▶ **PROVIDED PASSAGE**:
══════════════════════════════

How’re you doing? I’m Kevin O’Hara for alcoholmastery.com.
Today, I want to talk about the discomfort of quitting drinking, the inevitability of that discomfort, and a question you should be asking yourself, which is ‘why not now?’.
What makes you want to quit drinking? What’s the difference between needing to quit drinking and wanting to quit drinking? There’s a big difference. In this video we going to look at how to find your reason why, connecting to your values, finding your compelling purpose, and taking your Dickens trip.
Discomfort is anxiety.
It’s lack of comfort.
It’s being uncomfortable.
Whenever you’re getting rid of any serious habit in your life, any big bad habit, then you’re going to have a certain amount of discomfort attached to that because you have to get out of your comfort zone.
You have to bring up the old habit into your conscious mind, think about it from many different aspects, and that’s very difficult, especially when you’re used to doing things subconsciously.
Every habit is made up of thoughts for a start.
That’s the basis of your habit.
It’s made up of rituals which makeup the behaviour, and then the behaviour itself.
Finally, you have the habit.
If you ever want to quit drinking, you have to put yourself through this discomfort.
It doesn’t matter when you stop or how long, you still have to put yourself through this discomfort.
The longer you wait, the more likely the result is going to be that the discomfort will feel worse.
Your drinking habit will become more ingrained.
The rituals will become more ingrained, and so are the behaviour and the thinking.
The discomfort then when you try and stop a few years down the road is going to be worse.
Maybe 2 years down the road, you get some bad news and you have to quit.

══════════════════════════════

▶ **THE PROBLEM**:
According to the transcript on quitting drinking, why does putting off quitting make the discomfort worse? Answer in one to three sentences.

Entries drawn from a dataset
══════════════════════════════

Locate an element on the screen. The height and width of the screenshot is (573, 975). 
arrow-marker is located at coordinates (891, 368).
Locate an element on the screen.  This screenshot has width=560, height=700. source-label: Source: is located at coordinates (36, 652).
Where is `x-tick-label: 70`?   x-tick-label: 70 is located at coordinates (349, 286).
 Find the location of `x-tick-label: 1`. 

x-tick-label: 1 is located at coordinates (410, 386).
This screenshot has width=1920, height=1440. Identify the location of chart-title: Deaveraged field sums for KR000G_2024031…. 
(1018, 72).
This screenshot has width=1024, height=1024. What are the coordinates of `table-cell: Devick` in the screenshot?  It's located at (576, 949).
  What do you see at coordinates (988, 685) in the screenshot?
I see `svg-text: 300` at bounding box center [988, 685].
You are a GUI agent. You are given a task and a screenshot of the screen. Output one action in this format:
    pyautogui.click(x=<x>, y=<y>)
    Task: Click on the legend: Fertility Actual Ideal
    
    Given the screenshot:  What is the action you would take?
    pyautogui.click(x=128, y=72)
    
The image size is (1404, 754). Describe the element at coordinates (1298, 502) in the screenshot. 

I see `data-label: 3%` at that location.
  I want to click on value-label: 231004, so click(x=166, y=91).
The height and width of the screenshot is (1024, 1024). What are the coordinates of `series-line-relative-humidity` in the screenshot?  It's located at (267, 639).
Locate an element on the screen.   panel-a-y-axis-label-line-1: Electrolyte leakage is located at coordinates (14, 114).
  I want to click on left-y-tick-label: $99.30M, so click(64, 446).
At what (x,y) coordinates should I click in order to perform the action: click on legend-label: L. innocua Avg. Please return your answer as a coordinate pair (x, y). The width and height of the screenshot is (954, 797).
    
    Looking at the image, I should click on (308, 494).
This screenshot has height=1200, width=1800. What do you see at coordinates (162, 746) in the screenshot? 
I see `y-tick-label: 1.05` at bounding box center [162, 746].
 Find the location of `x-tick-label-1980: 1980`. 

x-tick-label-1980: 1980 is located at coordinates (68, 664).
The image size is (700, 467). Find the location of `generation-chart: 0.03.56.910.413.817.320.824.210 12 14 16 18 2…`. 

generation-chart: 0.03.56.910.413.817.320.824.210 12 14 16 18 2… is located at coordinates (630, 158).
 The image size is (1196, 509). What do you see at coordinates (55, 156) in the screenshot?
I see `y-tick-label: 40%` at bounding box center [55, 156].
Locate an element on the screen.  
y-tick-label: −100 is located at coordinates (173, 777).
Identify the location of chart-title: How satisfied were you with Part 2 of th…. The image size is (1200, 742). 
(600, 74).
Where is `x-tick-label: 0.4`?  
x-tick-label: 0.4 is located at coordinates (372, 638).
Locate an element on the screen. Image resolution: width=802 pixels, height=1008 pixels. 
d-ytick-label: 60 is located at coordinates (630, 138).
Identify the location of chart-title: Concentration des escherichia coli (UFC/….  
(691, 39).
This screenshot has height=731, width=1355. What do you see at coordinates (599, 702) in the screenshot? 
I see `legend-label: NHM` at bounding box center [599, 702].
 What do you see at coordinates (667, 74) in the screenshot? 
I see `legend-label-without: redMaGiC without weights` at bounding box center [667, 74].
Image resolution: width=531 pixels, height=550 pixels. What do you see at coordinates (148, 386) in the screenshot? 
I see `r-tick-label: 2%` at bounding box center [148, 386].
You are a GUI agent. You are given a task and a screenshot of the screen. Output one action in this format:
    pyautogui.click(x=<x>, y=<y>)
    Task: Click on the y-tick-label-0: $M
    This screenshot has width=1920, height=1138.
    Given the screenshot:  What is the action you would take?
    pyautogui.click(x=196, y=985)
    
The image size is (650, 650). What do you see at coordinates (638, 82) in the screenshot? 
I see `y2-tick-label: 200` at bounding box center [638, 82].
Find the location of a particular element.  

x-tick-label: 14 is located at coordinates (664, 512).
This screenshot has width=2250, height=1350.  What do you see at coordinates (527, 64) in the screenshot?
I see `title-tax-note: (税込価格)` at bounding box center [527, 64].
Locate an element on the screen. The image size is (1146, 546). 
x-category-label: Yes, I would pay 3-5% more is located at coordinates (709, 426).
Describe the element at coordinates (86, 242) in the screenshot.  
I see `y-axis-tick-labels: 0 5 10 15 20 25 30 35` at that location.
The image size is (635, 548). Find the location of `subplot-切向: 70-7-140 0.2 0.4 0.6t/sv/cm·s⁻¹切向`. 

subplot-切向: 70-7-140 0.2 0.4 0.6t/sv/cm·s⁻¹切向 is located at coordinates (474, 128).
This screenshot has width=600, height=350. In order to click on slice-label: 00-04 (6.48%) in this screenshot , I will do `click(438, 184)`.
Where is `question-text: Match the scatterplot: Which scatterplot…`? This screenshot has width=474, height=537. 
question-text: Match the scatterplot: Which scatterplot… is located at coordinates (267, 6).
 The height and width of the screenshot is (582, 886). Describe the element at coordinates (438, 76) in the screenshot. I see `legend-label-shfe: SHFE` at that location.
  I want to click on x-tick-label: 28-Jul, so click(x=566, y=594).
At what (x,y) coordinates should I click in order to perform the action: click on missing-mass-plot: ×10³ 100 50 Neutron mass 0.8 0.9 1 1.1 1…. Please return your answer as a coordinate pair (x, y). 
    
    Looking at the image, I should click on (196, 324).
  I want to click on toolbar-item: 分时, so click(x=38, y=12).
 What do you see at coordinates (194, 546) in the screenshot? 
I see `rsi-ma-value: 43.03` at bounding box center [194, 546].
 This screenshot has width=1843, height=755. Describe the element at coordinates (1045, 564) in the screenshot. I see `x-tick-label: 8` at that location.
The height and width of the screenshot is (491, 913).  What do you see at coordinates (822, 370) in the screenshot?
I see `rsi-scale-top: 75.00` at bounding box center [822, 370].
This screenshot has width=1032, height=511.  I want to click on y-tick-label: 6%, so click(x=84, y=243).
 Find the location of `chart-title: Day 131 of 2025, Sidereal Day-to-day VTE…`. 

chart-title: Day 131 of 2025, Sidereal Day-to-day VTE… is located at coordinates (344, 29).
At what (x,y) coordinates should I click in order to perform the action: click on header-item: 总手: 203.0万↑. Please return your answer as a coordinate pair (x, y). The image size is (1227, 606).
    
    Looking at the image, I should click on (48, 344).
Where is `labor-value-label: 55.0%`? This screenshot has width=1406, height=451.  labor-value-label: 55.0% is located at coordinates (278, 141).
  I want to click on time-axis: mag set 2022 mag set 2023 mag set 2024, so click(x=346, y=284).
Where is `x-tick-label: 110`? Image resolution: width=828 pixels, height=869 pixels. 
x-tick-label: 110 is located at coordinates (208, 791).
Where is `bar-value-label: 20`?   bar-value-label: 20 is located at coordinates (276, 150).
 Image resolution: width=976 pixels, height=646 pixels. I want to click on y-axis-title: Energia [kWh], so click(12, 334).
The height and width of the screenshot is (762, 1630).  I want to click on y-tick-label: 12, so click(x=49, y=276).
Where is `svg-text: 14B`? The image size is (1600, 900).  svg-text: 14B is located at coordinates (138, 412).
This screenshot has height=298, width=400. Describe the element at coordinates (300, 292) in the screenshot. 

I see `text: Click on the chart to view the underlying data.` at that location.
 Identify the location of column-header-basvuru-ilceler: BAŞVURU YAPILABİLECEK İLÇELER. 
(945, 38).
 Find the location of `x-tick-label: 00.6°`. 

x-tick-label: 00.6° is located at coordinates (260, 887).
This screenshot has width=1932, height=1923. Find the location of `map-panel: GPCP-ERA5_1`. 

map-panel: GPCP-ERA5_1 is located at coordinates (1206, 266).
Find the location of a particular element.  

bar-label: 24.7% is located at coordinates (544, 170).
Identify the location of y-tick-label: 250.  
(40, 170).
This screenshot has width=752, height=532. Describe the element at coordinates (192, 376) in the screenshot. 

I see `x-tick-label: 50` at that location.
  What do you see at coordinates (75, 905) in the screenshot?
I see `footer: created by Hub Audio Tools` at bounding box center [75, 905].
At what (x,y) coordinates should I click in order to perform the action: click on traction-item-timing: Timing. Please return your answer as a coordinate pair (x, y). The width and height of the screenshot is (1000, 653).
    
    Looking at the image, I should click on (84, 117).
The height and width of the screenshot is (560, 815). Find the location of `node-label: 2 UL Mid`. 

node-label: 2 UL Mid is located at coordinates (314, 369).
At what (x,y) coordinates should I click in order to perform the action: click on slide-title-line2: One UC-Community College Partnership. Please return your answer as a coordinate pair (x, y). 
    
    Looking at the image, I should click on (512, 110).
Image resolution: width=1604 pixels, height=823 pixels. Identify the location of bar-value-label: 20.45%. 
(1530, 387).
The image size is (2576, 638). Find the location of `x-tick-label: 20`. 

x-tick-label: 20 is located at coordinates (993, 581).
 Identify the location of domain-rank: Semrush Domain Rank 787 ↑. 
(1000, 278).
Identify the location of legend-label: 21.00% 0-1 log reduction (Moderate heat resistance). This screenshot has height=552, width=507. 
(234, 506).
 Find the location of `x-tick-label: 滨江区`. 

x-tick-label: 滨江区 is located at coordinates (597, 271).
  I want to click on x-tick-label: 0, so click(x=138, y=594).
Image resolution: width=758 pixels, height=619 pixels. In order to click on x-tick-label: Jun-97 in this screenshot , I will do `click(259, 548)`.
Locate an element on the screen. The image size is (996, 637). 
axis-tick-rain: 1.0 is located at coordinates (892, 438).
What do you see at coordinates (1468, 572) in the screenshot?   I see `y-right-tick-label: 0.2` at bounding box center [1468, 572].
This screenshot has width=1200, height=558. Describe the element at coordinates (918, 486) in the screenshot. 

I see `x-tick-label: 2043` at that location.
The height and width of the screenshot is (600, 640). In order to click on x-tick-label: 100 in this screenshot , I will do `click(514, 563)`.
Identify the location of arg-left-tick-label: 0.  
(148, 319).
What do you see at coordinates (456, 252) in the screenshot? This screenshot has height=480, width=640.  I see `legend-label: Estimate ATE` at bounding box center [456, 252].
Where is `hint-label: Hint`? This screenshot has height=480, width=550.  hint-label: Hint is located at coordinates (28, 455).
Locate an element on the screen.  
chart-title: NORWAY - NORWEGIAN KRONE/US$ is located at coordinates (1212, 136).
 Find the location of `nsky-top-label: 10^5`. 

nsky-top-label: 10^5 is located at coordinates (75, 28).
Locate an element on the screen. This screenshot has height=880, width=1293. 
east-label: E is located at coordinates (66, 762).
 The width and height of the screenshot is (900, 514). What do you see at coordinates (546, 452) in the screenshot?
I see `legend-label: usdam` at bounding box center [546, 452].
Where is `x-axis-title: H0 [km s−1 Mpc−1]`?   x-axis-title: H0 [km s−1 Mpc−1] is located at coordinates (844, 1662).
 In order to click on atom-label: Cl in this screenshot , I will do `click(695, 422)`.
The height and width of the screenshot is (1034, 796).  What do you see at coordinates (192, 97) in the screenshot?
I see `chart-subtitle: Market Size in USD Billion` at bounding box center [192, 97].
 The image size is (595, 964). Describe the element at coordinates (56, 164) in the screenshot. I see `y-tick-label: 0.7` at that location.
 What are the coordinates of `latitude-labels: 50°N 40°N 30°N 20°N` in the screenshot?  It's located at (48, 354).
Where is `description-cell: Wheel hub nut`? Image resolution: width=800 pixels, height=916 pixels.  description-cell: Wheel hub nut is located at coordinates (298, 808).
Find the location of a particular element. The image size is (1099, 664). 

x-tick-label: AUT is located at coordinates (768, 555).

══════════════════════════════

▶ **RESPONSE AREA**:
The longer someone waits, the more ingrained the drinking habit becomes, along with the rituals, the behavior, and the thinking behind it. As a result, trying to stop a few years later brings worse discomfort.